- _Stored rows_:
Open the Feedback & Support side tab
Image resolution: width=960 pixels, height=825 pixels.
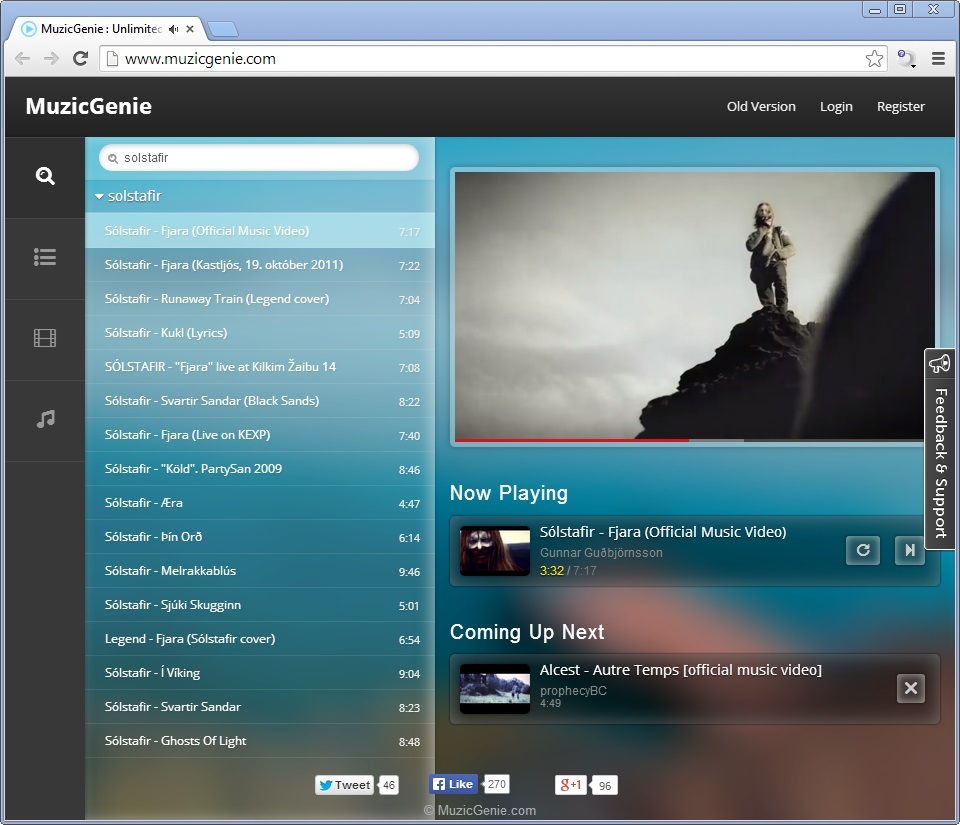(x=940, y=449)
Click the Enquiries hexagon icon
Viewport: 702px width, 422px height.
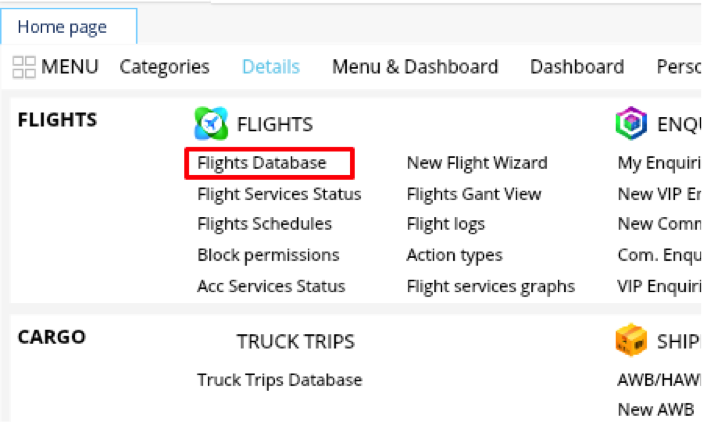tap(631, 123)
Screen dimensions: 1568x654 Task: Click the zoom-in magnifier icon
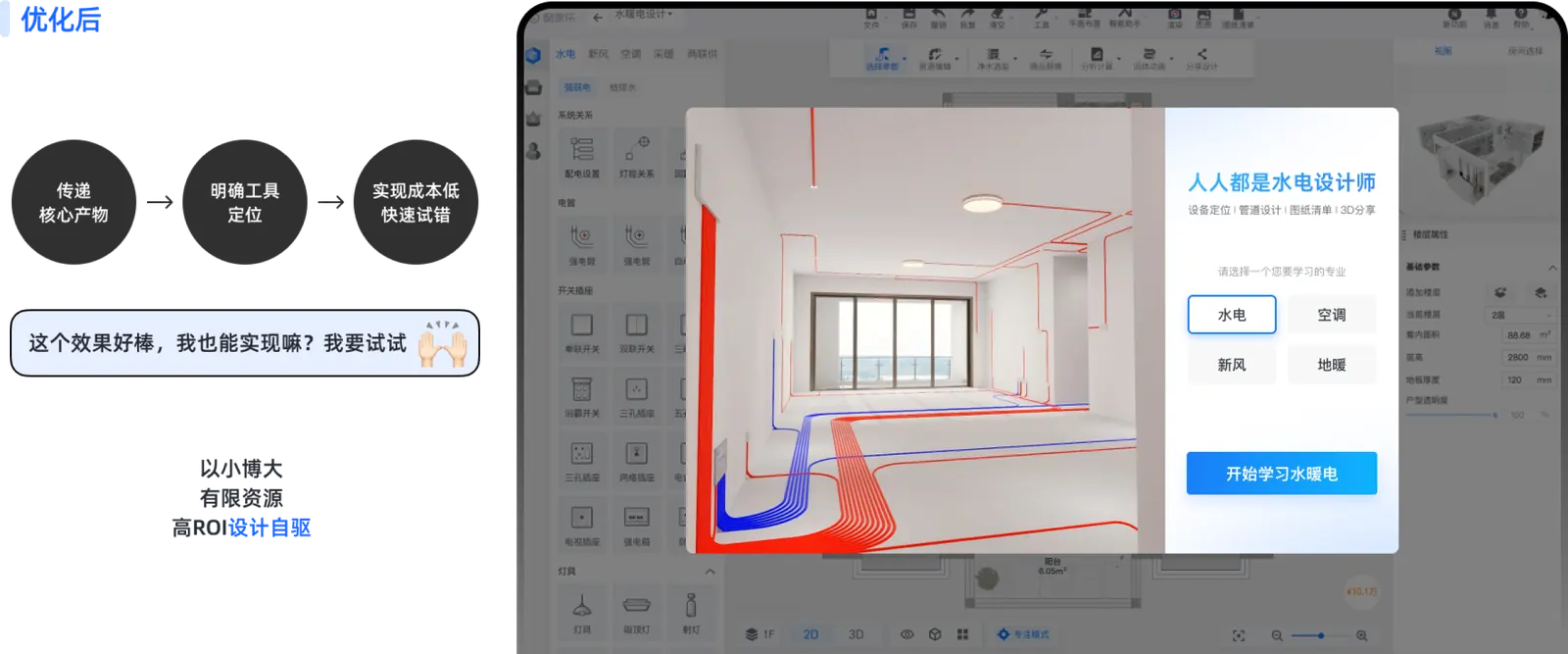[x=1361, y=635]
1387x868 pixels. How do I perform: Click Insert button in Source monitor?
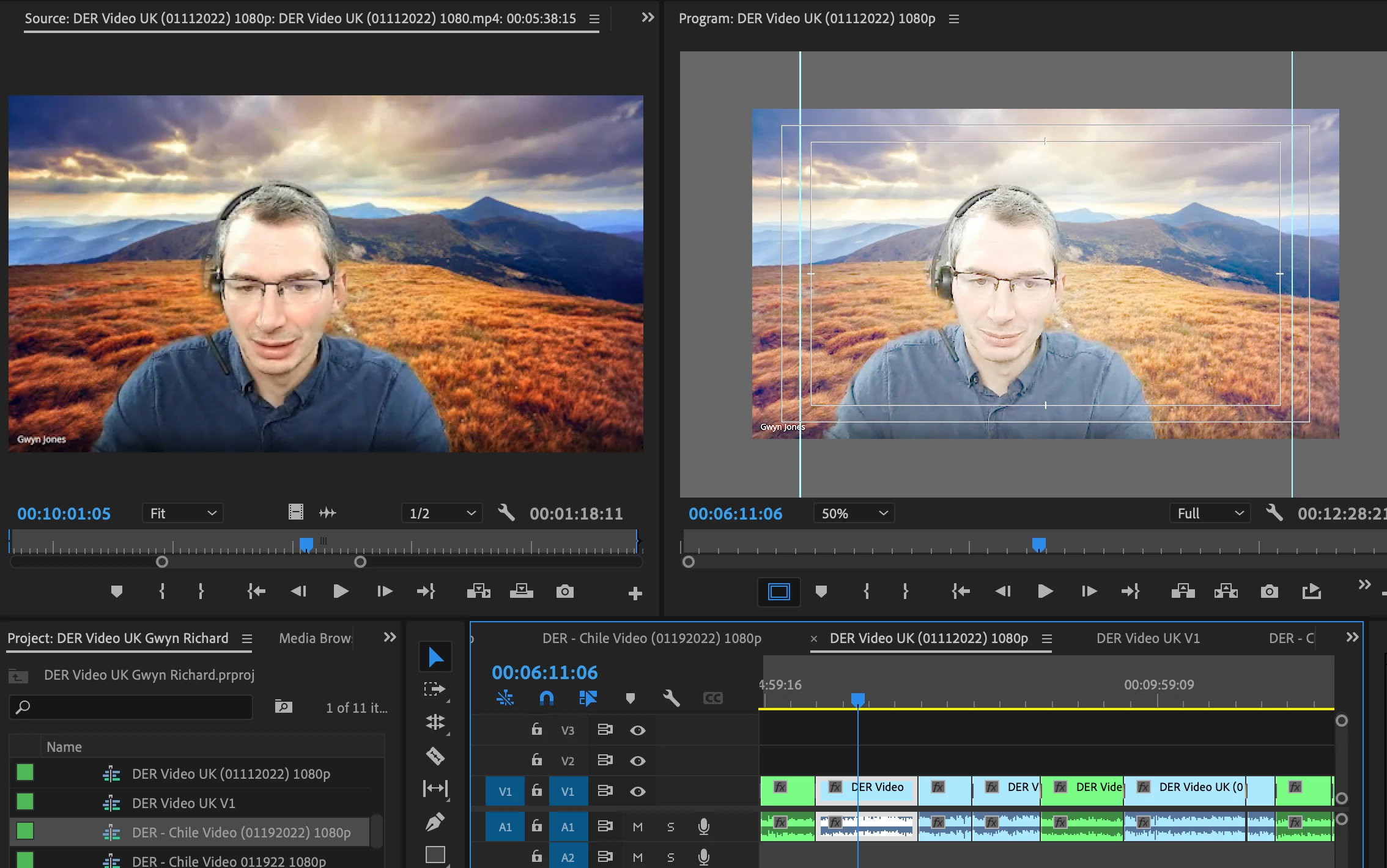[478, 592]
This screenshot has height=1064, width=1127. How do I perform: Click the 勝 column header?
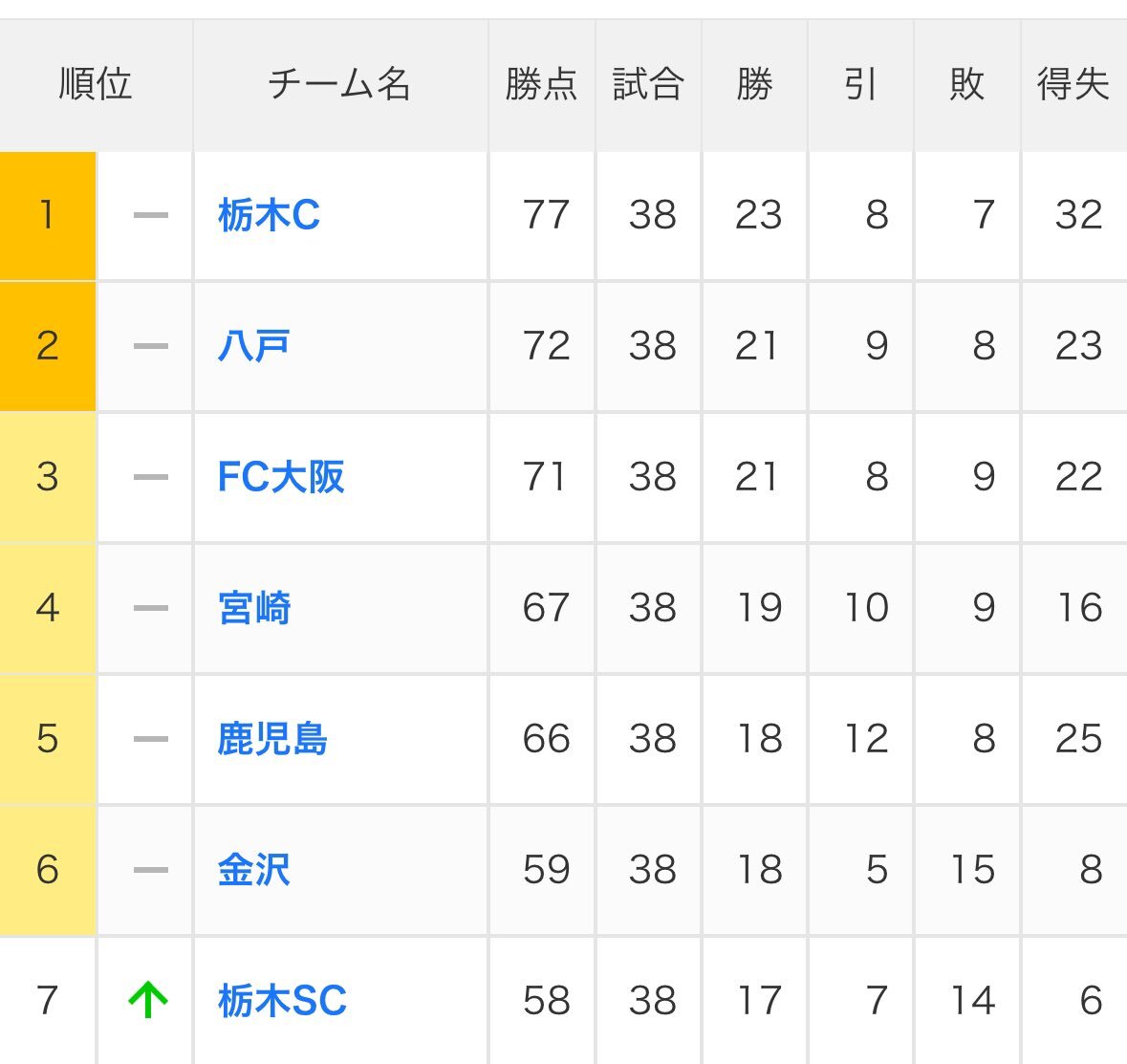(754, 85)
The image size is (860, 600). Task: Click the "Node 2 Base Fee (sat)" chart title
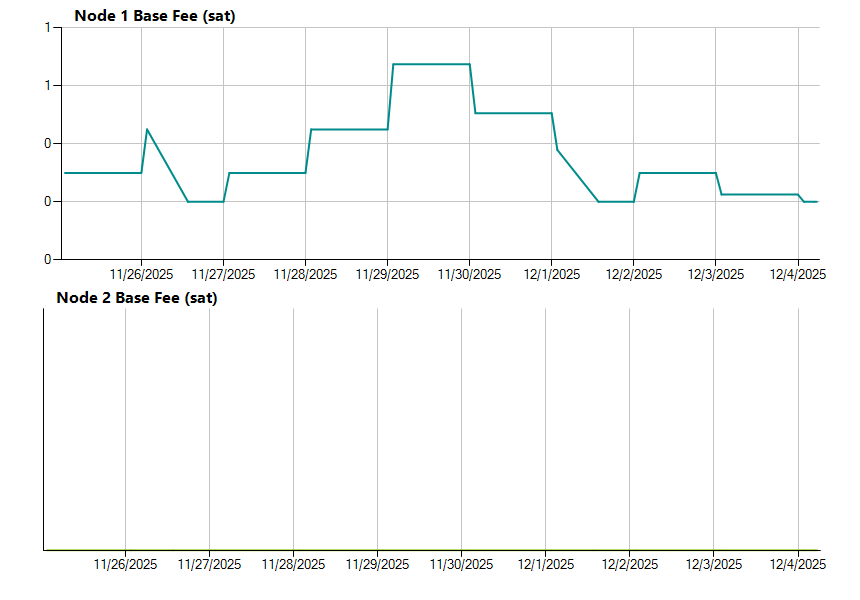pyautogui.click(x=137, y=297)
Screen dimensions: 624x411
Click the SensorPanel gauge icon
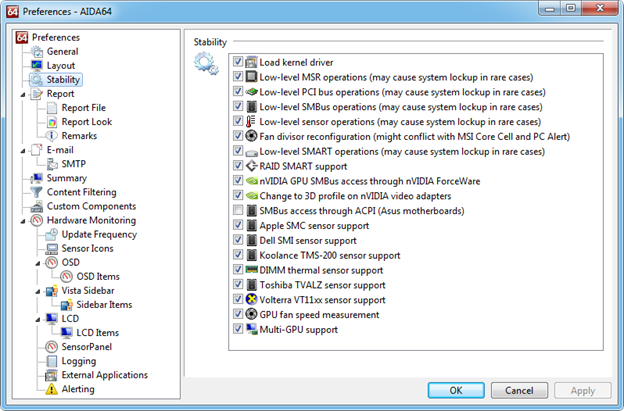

- _Your instructions_: Extract every line of text from all of the records above, word for word, and leave the pictures out of your answer.

- _Complete answer_:
Open the Feedback & Support side tab
Image resolution: width=960 pixels, height=825 pixels.
(x=940, y=449)
Click the Enquiries hexagon icon
Viewport: 702px width, 422px height.
tap(631, 123)
Screen dimensions: 1568x654 Task: Click the zoom-in magnifier icon
[x=1361, y=635]
1387x868 pixels. How do I perform: Click Insert button in Source monitor?
[478, 592]
This screenshot has height=1064, width=1127. How do I perform: Click the 勝 column header?
(754, 85)
The image size is (860, 600). Task: Click the "Node 2 Base Fee (sat)" chart title
pyautogui.click(x=137, y=297)
Screen dimensions: 624x411
Click the SensorPanel gauge icon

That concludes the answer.